El escenario Tanqueray se vio mejor utilizado por Sr. Faraón o Franny Glass, el segundo más acostumbrado a tocar por sí mismo, el primero con una gran capacidad para adaptarse a pesar de no tener tampoco más que una guitarra y algo para distorsionar un poco su voz.
La otra banda que arrancó el festival, a la misma hora que “Mandrake”, fue la combinación de Mushi Mushi Orquesta y Ojos del Cielo en la Sala Hugo Balzo, dos grupos de música instrumental que ya habían probado funcionar bien en conjunto. Quizá faltos de una mayor puesta en escena, algo difícil en la movida montevideana, fueron de cualquier forma un punto alto temprano.
Los Prolijos tuvieron otra estrategia para escalar a los primeros puestos del festival: se cargaron de invitados: “Mandrake” Wolf cantó “De ellos dos”, Fede Lima cantó una versión alegre de “Gris”, más en línea con su personalidad musical actual, Tabaré Rivero cantó “Un romancero” y Gabriel Peluffo le puso todo su carisma a “Carretera perdida”. Encargados de inaugurar la Sala Fabini, la principal del Sodre, más allá de los invitados Fede Graña y compañía le pusieron toda la onda y buen humor que los caracteriza, desde sus canciones propias como “Hoy” o “Los locos”, a un cover de “El pibe de los astilleros” de los Redondos.
A la misma hora, Eté & Los Problems brindaba un espectáculo prácticamente antagónico en la Hugo Balzo: ahí donde Los Prolijos tienen un estilo más canchero para vestirse, la banda liderada por Ernesto Tabárez estaba de negro liso para derrochar toda la intensidad que le ponen a sus actuaciones en vivo. Tuvieron de invitados a Martín y Sebastián Cáceres, de Hermanos Láser -los otros ex integrantes de Vieja Historia junto con Fede Graña- para “Milonga de Manuel Flores”, se mandaron una tremenda versión de “Jordan” y cerraron con mucha energía en “No sé lo que pasó”.
Un rato más tarde, una sucesión de toques atravesó las mismas antípodas: mientras Croupier Funk hizo parar al público de la Sala Fabini al grito de “a sudar, gente”, Hablan por la Espalda logró el mismo objetivo en la Hugo Balzo a base de su fuerza y de un Fermín Solana electrizado.
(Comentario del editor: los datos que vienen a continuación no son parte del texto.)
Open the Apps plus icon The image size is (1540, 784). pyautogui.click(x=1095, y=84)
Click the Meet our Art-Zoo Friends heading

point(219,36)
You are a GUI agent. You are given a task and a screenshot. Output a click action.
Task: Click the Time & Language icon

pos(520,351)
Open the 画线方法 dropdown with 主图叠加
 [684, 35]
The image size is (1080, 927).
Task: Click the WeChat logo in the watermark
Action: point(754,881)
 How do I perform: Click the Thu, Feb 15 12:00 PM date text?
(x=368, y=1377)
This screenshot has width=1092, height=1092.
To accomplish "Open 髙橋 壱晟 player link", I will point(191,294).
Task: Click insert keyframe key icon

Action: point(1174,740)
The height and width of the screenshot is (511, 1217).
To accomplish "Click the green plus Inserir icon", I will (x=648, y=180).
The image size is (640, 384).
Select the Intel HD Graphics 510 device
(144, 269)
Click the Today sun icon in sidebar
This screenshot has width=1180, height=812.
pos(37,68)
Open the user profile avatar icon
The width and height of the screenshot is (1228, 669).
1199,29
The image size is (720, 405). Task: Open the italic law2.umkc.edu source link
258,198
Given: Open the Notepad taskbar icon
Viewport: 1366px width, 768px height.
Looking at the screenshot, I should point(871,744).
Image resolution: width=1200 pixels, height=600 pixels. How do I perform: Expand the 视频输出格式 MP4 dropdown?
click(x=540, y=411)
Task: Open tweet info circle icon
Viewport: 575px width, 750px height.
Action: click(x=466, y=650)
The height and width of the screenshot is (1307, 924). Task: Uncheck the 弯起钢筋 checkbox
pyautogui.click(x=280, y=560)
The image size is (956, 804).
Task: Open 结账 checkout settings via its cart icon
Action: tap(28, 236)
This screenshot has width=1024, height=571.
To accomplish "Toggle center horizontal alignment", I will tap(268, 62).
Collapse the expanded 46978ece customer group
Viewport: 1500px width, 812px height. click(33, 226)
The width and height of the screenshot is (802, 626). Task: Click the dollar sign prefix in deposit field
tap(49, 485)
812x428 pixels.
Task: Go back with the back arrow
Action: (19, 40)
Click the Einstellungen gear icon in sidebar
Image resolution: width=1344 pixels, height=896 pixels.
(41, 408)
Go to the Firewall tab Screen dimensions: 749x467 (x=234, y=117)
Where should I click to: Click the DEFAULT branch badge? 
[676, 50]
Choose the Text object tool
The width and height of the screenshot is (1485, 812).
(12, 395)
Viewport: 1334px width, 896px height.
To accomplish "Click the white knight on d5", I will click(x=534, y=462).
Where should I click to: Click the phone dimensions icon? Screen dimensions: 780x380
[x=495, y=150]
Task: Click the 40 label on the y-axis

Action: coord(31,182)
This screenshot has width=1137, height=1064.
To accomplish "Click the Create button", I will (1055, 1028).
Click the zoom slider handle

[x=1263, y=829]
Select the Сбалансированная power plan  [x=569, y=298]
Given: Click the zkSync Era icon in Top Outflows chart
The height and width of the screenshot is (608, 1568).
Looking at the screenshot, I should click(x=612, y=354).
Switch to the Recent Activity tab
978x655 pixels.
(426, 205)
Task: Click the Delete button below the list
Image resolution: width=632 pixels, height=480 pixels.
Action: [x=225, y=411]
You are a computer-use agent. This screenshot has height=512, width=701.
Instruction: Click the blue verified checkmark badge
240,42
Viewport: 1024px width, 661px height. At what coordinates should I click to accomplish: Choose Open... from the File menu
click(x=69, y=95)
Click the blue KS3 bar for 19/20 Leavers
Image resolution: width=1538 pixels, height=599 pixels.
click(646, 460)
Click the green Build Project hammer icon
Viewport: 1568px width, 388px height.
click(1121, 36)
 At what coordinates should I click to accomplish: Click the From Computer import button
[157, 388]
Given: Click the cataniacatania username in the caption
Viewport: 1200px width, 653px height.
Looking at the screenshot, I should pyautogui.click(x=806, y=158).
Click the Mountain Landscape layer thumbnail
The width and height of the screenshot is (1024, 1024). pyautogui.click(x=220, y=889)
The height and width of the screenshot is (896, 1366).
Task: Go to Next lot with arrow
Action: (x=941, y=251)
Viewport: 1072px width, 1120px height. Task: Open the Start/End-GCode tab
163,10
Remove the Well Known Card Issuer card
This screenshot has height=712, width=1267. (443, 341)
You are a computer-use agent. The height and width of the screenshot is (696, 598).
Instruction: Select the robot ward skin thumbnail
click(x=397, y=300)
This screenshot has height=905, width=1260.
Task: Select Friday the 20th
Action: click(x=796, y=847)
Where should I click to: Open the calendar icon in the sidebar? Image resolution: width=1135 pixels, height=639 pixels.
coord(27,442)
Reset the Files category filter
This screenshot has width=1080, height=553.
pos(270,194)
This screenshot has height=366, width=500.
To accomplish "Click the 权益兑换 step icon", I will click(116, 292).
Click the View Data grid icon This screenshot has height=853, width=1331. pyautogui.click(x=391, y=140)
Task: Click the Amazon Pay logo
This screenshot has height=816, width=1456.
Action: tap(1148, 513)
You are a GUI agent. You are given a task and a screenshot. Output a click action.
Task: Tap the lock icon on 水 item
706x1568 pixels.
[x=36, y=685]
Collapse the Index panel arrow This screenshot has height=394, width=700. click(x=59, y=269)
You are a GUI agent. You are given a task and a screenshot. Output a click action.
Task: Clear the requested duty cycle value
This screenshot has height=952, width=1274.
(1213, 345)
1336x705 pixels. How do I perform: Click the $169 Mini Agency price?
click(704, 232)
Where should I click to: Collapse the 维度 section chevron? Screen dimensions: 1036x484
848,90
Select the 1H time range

Puntos para los liderados por Gahi Traore en su rol de “Big Guy” y Victoria Ripa como “V The Provider”, ya que la Croupier no solo es disfraces, arengas al público y baile también arriba del escenario, sino una banda funky tremendamente talentosa.
HPLE necesita menos introducción, dada su larga historia en la escena local, pero también dada su propensión a mutar hay que destacar que esta última encarnación rockera, post Sangre, es un golpe directo al pecho, a caballo de temas potentes como “Ojos de luna” e “Himno del incendio”, y también de otros más variados como “En los días más oscuros” o como “Sangre (la carga)”, que permite el reingreso de sus influencias candomberas. “Todos los días hay que estar agradecido”, dijo Fermín.
La última banda en arrancar fue Buenos Muchachos, que desplegó su típica espectacularidad instrumental -cualquiera de los integrantes del grupo está entre los mejores en su instrumento, en especial los guitarristas- y un show de luces algo epiléptico aunque muy bien trabajado para un set más bien basado en su última etapa, con el fenomenal Nidal y el denso Se pule la colmena a la cabeza. Faltaron los mayores hits, léase “Y la nave va”, “He never wants to see you”, “El faro”, “De a dos mejor”, “La hermosa langosta aplastada en la vereda” o “Temperamento”, y en lugar de eso la banda recurrió a los asaltos emocionales de “Sin más” o “Mi rincón”, y la mayor luminosidad de Nidal.
Fue un show breve, de apenas una hora, pero gracias al buen humor que le pusieron Pedro Dalton y Marcelo Fernández, y a que ni ellos ni el resto del grupo fallaron ni una vez, bastó para coronar el festival en una nota alta.